*** Opening of Information supplied ***
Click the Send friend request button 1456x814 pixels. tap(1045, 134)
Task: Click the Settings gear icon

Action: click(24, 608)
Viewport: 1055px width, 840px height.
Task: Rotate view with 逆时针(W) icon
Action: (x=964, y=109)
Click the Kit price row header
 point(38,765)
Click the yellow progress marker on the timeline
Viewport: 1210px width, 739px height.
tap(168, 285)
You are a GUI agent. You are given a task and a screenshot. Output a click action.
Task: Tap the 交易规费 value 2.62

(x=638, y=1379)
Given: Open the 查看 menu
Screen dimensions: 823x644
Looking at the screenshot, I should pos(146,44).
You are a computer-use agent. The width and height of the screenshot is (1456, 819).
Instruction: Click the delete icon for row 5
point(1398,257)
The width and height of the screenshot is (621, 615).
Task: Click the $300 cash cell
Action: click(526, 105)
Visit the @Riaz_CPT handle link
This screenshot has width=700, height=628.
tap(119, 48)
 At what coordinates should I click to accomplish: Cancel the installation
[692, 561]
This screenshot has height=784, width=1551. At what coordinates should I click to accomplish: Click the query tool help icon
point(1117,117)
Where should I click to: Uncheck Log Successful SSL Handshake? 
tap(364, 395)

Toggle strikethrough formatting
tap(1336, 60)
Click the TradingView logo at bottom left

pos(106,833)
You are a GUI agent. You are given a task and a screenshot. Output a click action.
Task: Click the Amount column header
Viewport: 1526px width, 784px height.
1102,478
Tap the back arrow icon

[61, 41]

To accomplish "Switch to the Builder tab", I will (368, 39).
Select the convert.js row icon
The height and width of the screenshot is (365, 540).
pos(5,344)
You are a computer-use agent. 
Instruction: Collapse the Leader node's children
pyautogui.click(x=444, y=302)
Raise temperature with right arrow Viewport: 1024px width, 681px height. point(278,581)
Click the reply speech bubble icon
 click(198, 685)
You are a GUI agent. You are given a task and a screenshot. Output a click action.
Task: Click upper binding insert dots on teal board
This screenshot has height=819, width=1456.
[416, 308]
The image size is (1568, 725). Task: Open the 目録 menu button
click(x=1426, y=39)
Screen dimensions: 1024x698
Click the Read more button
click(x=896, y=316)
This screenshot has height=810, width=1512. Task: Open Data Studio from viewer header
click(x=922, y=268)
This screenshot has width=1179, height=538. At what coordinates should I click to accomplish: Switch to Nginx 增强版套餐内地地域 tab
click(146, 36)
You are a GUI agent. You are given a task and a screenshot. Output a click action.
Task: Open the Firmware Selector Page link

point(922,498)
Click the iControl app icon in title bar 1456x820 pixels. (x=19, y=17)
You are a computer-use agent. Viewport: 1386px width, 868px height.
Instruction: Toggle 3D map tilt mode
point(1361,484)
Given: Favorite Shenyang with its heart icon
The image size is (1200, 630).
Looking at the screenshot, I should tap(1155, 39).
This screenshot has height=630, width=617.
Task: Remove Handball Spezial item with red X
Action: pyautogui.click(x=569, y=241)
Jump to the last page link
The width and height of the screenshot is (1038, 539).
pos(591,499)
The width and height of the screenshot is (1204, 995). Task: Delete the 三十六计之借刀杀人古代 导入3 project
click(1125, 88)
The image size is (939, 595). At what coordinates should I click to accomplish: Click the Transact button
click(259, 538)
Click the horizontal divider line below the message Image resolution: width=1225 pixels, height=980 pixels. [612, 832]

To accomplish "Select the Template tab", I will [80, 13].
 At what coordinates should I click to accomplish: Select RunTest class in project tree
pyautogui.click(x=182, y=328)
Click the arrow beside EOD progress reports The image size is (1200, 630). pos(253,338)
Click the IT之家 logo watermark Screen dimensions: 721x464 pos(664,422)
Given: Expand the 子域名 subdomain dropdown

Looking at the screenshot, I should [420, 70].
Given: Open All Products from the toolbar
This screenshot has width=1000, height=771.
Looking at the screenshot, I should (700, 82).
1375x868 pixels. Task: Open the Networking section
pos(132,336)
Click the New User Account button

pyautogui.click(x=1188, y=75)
*** Close of Information supplied ***
Task directions: A reply should hold exactly the lines from the one containing "Click the horizontal" through the end of the data above, nothing more.

Response box:
Click the horizontal divider line below the message Image resolution: width=1225 pixels, height=980 pixels. [612, 832]

To accomplish "Select the Template tab", I will [80, 13].
 At what coordinates should I click to accomplish: Select RunTest class in project tree
pyautogui.click(x=182, y=328)
Click the arrow beside EOD progress reports The image size is (1200, 630). pos(253,338)
Click the IT之家 logo watermark Screen dimensions: 721x464 pos(664,422)
Given: Expand the 子域名 subdomain dropdown

Looking at the screenshot, I should [420, 70].
Given: Open All Products from the toolbar
This screenshot has width=1000, height=771.
Looking at the screenshot, I should (700, 82).
1375x868 pixels. Task: Open the Networking section
pos(132,336)
Click the New User Account button

pyautogui.click(x=1188, y=75)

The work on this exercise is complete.